Dhyia Thompson-Phillips is a consultant and daughter of famous Bronzeville jazz musician Malachi Thompson. She lived in and rented out her condo in Bronzeville for around 10 years starting in 2007 and has owned a single-family home since summer 2020.

Her condo was built during the days of shoddy construction, she said. This time, Thompson-Phillips is thrilled with her newly constructed, five-bedroom home from a builder who she said typically builds in Lincoln Park.

After a tough trek through the pandemic housing market boom, Thompson-Phillips, 44, said she and her husband bought their house for around $689,000 before seeing their neighbors pay $825,000 for a similar house next door around a year and a half later.

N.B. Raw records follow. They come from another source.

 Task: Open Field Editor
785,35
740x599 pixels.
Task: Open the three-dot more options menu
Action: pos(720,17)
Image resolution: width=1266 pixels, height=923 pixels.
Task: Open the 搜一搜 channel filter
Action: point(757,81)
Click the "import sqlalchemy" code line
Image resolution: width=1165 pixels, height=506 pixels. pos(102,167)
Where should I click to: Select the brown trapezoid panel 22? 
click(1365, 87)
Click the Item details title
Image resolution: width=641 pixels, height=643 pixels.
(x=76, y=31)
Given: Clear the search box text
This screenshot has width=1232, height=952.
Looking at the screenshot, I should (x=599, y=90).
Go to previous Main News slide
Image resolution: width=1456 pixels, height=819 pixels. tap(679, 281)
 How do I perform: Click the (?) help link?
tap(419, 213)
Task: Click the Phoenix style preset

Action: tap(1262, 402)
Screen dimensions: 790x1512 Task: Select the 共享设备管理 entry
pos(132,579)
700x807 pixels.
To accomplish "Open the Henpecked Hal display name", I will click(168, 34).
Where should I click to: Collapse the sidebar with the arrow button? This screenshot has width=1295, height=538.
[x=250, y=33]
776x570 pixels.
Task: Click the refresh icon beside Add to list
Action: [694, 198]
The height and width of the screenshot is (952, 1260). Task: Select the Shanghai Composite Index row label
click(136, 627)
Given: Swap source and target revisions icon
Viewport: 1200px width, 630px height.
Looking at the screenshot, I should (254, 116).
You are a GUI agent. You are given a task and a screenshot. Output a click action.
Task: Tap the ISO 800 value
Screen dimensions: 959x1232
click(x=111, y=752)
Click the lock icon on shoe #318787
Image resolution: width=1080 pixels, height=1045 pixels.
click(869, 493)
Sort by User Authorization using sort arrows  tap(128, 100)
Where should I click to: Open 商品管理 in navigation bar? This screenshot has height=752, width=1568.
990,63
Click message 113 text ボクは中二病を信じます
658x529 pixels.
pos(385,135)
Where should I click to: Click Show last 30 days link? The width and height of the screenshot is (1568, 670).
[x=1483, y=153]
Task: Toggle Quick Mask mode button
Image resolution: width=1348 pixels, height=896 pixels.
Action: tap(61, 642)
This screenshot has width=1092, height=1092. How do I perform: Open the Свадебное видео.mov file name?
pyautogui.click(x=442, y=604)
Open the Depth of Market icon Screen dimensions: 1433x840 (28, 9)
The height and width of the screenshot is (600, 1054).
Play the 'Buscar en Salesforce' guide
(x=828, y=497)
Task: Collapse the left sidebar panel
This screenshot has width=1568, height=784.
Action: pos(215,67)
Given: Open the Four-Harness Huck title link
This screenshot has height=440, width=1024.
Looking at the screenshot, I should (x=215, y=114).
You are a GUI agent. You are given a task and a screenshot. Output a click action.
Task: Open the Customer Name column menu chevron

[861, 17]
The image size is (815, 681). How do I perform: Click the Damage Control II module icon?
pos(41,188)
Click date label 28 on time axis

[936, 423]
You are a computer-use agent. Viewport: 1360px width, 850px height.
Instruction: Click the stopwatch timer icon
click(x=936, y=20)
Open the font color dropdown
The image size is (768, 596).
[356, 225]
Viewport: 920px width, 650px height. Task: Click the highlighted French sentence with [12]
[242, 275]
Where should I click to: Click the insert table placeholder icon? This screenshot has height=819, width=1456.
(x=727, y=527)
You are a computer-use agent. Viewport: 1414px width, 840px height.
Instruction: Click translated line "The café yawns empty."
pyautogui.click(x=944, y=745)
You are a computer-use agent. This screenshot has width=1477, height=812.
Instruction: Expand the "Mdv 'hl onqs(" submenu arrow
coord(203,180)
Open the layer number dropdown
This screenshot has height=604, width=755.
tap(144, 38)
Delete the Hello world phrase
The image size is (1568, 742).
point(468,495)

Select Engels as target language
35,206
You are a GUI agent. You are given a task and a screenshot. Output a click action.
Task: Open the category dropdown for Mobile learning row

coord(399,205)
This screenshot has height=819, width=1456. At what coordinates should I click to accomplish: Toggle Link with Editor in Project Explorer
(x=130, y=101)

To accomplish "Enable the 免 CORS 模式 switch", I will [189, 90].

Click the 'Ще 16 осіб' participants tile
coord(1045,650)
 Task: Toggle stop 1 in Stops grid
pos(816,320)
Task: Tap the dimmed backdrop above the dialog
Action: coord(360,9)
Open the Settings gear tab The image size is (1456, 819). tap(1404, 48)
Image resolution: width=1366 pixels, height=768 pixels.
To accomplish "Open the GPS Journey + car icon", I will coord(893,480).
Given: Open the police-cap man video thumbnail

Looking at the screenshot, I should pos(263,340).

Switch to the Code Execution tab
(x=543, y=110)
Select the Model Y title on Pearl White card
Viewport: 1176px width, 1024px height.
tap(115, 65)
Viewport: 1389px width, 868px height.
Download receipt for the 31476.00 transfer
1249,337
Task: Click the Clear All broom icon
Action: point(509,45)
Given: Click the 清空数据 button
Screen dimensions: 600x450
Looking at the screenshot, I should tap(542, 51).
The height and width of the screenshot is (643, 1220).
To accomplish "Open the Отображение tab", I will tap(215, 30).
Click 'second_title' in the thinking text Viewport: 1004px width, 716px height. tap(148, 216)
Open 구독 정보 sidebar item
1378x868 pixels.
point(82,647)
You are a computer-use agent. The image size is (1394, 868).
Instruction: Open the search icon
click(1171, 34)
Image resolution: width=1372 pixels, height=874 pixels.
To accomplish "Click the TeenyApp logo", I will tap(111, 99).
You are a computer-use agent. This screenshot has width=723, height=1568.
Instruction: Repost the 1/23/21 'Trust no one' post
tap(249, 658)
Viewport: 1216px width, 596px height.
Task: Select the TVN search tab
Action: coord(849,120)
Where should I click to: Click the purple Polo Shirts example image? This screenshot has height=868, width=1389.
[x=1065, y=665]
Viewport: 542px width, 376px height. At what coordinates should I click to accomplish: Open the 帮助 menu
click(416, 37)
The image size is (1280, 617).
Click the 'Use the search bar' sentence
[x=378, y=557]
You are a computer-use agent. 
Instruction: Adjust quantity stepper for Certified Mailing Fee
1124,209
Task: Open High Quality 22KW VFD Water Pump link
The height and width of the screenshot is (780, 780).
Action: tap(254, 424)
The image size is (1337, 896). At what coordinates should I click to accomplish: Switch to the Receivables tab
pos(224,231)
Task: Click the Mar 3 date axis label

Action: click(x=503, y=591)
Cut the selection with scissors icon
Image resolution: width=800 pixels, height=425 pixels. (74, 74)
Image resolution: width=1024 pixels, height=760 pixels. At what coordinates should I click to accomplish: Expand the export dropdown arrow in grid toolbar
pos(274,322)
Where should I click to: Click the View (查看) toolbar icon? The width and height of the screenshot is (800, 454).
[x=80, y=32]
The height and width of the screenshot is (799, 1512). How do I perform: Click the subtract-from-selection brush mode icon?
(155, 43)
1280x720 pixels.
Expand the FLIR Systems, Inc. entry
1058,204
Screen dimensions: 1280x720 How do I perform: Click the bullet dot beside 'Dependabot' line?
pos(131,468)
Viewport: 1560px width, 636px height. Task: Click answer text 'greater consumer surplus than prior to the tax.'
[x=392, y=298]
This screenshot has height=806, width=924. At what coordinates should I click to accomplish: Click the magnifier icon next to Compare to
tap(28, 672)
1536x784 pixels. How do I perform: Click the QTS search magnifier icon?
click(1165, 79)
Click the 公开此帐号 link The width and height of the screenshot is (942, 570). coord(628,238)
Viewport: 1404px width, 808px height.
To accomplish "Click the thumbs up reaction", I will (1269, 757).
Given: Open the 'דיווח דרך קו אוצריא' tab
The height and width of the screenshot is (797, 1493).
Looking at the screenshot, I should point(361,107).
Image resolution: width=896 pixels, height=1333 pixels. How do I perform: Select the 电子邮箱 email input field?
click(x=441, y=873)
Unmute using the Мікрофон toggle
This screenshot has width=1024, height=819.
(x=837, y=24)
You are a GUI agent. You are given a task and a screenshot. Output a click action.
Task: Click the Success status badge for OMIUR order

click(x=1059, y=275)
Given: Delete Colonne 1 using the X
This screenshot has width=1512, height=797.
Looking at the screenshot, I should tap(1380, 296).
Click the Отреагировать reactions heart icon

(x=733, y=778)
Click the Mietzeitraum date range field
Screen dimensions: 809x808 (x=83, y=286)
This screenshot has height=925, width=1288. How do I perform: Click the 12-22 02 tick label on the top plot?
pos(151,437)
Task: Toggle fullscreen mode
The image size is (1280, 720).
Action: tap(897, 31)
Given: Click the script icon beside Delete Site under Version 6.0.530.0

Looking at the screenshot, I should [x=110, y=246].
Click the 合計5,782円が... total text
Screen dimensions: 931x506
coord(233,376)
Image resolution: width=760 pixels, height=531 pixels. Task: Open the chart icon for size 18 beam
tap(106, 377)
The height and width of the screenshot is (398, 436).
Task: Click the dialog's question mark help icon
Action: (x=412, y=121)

Thompson-Phillips came to Bronzeville not only because she grew up spending time in the neighborhood with her father, but also because of the location, with its close proximity to the lake, expressways, downtown and Hyde Park.

“I think a lot of people who bought here are really committed to that vision of what it could be in the future,” Thompson-Phillips said.

She hopes new construction will bring more commercial development and basic amenities such as grocery stores in the near future so that the neighborhood is more like what she saw in 2007, and so that there is less crime.

“There is not enough to bring the community together,” Thompson-Phillips said. “You have working folks and middle class and upper class, and we are all neighbors, but I just wish there were more things that brought us together to anchor us as a community.”

Thompson-Phillips is neighbors with Harris, the resident whose rising property taxes may force her to move. Harris, who retired in 2018 from the state’s Department of Children and Family Services after more than 32 years, said she loves Bronzeville for its convenient access to the lake and 24-hour bus lines.

But financial worries loom. Harris said that while she could look for work again, she suffered an aneurysm and has to take care of her health. She also said she had negative experiences with renters during the pandemic and won’t rent out her second unit to strangers to supplement her fixed income.

Harris lost her last three property tax appeals and is in the process of scheduling an in-person hearing. If all else fails and she’s forced to move, having an @properties office in Bronzeville offers a silver lining, she said.

“The good thing about it is if I am forced to sell, they will make it affordable for me to go somewhere else,” Harris said.